Companies including Microsoft Corp., Oracle Corp. and Home Depot Inc. have opposed reporting the costs in earnings, saying the options are difficult to value because many never turn into shares.
Complaints about this "difficulty" are quite common. IMHO this complaint is a red herring. On option exchanges, each option is valued maybe thousands of times a day on the average. And companies have "difficulty" doing it once a year? (S&P has said they want FASB 123 option expenses quarterly too. They may get it.)
From a cynical viewpoint, valuing option expenses may actually be "difficult". Management and accountants have to decide how much they can stretch the truth.
Examples: (01b) Companies can choose an "expected life" shorter than the expiration term (life) of an employee stock option. CSCO FY01 estimated an expected life of 3.1 years. The options have an average exercise price of $39.93 versus $15.73 today .. and 3.1 years may be much too short.
These options have a vesting schedule of 20% after the 1st year, another 20% after the 2nd year, etc. ... to eventually reach 100% vesting after 5 years. So CSCO is saying they expect the average option share to be exercised 6 months after vesting.

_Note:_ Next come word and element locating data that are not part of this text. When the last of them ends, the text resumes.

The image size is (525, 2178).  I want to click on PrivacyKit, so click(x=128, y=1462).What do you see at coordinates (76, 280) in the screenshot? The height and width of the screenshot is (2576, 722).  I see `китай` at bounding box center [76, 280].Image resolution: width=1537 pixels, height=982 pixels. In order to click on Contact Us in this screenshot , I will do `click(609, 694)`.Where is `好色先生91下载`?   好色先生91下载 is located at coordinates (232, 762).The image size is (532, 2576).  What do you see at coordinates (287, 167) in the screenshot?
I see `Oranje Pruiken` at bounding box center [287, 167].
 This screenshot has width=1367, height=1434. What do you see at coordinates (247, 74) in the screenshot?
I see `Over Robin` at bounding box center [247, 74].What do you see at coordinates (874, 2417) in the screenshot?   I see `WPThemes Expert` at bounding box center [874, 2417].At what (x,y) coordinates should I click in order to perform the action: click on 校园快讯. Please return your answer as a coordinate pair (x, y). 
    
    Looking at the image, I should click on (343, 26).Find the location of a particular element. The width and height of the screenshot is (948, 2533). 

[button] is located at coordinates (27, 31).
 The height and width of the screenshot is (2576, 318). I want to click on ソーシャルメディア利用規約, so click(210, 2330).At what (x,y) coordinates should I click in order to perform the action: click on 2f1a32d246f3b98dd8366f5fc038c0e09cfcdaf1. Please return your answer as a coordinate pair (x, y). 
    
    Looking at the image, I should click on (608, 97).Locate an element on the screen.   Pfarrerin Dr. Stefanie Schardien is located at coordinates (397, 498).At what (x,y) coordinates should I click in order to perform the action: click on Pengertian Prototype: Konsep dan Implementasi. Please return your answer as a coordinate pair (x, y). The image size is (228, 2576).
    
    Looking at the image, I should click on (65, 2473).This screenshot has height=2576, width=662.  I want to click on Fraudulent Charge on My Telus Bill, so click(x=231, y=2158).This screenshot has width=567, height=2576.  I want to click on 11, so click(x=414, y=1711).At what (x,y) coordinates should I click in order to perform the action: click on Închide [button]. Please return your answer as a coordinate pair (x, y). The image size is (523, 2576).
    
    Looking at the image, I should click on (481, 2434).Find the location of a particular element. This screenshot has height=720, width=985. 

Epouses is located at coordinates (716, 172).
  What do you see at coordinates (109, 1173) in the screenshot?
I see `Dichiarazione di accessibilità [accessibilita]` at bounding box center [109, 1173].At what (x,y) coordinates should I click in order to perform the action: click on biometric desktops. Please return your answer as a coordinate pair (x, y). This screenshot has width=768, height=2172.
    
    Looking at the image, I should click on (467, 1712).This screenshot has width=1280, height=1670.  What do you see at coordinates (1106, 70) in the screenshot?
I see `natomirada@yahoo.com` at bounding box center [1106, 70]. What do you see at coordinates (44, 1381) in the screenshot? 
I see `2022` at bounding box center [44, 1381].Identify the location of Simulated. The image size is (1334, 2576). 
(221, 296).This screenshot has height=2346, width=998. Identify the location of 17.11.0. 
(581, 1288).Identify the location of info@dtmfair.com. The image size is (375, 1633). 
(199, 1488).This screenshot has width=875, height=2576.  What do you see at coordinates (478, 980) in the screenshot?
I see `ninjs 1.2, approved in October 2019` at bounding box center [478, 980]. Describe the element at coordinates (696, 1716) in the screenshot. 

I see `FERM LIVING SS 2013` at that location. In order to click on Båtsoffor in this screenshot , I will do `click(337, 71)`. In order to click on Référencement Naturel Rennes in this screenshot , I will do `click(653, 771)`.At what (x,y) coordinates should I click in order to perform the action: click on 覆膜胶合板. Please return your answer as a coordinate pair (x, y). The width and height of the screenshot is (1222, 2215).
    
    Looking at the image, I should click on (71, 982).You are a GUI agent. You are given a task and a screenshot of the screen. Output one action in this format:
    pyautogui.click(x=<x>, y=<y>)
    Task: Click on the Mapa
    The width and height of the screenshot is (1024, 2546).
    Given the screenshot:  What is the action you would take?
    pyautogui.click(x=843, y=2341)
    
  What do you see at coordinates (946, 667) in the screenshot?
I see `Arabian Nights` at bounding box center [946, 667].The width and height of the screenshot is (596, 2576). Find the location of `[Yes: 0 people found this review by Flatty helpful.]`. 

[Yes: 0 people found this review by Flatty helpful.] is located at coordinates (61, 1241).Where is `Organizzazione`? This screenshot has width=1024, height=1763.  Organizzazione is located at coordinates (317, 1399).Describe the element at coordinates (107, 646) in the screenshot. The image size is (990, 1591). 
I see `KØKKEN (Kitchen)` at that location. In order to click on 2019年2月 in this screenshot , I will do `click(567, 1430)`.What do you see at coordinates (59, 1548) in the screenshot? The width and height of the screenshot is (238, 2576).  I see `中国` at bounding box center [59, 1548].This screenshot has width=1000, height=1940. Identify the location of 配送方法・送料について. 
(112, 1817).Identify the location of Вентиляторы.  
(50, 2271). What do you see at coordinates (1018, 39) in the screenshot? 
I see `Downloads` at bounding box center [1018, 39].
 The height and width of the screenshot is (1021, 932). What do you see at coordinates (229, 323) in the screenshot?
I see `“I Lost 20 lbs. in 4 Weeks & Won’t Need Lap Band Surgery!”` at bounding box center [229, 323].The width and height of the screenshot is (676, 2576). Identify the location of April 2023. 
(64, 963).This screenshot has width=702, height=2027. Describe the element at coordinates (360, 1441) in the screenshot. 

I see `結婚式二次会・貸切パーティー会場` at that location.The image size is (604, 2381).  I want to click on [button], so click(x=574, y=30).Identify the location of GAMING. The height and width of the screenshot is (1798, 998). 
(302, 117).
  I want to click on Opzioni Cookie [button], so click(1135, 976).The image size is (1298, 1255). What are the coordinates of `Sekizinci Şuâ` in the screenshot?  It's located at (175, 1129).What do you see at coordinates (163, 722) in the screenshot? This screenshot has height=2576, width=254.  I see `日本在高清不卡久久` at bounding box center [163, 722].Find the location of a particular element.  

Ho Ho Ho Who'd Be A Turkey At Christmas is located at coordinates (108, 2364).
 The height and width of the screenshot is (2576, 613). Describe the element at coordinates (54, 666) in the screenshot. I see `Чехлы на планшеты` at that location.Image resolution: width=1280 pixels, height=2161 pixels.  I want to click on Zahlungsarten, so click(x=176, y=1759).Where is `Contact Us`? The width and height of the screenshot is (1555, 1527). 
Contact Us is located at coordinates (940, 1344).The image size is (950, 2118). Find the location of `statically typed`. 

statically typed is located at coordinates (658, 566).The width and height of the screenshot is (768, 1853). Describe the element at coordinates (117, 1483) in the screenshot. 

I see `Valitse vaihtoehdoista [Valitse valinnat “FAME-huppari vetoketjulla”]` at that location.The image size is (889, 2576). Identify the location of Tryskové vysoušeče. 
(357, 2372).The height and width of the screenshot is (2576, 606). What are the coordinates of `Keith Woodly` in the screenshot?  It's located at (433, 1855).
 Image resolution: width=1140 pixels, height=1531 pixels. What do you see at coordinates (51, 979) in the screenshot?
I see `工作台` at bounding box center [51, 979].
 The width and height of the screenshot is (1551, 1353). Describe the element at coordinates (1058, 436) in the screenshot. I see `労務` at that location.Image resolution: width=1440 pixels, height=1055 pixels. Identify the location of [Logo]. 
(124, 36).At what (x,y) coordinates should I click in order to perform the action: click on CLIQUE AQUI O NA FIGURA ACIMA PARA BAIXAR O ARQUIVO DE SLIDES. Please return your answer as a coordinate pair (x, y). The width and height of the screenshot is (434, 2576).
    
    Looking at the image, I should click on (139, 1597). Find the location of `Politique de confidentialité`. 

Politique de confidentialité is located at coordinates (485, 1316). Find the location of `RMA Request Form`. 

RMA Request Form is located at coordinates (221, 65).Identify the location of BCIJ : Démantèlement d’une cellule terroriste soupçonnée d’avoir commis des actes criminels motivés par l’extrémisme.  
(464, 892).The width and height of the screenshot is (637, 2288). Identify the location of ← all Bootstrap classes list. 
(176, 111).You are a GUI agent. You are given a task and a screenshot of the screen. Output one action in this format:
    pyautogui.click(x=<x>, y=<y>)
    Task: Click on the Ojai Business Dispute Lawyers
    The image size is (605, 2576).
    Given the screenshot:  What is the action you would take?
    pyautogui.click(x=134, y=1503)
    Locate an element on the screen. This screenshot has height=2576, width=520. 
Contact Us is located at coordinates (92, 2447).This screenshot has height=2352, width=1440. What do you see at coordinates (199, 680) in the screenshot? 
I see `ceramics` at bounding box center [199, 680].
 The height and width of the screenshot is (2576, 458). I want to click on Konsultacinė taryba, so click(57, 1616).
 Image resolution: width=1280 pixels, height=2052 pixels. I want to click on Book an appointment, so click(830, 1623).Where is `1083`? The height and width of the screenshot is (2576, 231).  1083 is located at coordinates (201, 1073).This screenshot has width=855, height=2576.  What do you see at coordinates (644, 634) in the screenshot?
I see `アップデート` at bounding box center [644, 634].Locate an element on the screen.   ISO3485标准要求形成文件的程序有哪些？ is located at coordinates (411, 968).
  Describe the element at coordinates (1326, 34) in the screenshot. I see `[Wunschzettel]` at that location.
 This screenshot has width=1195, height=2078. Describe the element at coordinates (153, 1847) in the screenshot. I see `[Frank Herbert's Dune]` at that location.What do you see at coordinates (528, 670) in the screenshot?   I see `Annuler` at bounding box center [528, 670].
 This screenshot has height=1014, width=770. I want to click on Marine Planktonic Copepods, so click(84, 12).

Much more to the point: These options have a 9-year life (could be shorter, says "no later than 9 yrs"). I am not aware of 9-month options on the open market being priced like 3-month options. Whether the option will be exercised after 3 years, after 5 years, or never has no bearing on the value of the option on the grant date. IMHO the value should be based on the true life of the option, 9 yrs in this case.
How much difference does it make you ask? *Using a 9-yr life vs a 3.1 yr life would increase expenses about 75% for CSCO FY01*. BACKUP: Using CSCO's volatility = 34.8%, risk-free interest rate = 5.4%, exercise price = market price = $40, and a Black-Sholes option model, I calculate $21.64 per share for 9-yr, and $12.22 for 3.1 yr. CAVEAT: CSCO reported $13.31 .. maybe because my option calculator doesn't know how to deal with a vesting schedule. Something's slightly off though .. including effects of the vesting schedule should reduce the option value .. not increase it. Oh well, close enough.
(010b) The next assumption management can play with is volatility .. which is more difficult to assess than option life.
A historical 5-yr average volatility for CSCO's stock price would be appropriate here, but I can't find my link. If anyone has a link, would you provide it please?
The implied volatility today for calls on pcquote.com range from 51% to 82% (~65% ave) versus CSCO's 34.8%.
A 34.8% volatility definitely yields an option expense lower than 65%. By how much you ask again? With other inputs being CSCO's number, for 3.1 yrs my calculator says $12.22 for 34.8% and $19.17 for 65%. (See the previous caveat.) *Using a volatility of 65% versus 34.8% would increase option expenses 55% for CSCO FY01.*
*Combine the effects of using 9-year life (instead of 3.1 yr) and 65% volatility (instead of 34.8%), and the option expense would be 170% higher than CSCO reported.* THIS IS A BIG DEAL IMHO.
Since I own CSCO and other tech stocks, I actually hope I'm wrong on this. And I may well be, since this is my first look at de tails of option expenses. Also allow me a pet peeve please. A volatility number is volatile. Volatility is a guestimate. Why would a corporation report it to 3 places .. three .. four .. point .. eight? Are they trying to imply that it is an accurate, unquestionable number?
(011b) As you most likely noted from the above, a risk-free interest rate must also be assumed for the Black-Sholes eq'n. CSCO FY01 used 5.4% which seems reasonable to me. Many many people in the world are acutely aware of interest rates, so numbers here should be "right on", or at least as good as anybody else can guestimate.
(0100b) The other inputs to B-S are exercise price and fair market value (market price) on the grant date. There are no opportunities for games here.
*The Article: "When Options Count, Profit Slump Widens: Taking Stock ([edit: Update010b])" by Perri Colley McKinney and Rob Urban is well written. They presented the facts without inserting opinion (unlike me) and really seem to know what they are talking about. Do you happen to have a link to "Update01b"? Thanks.
JMHO, but based on fact to the best of my knowledge.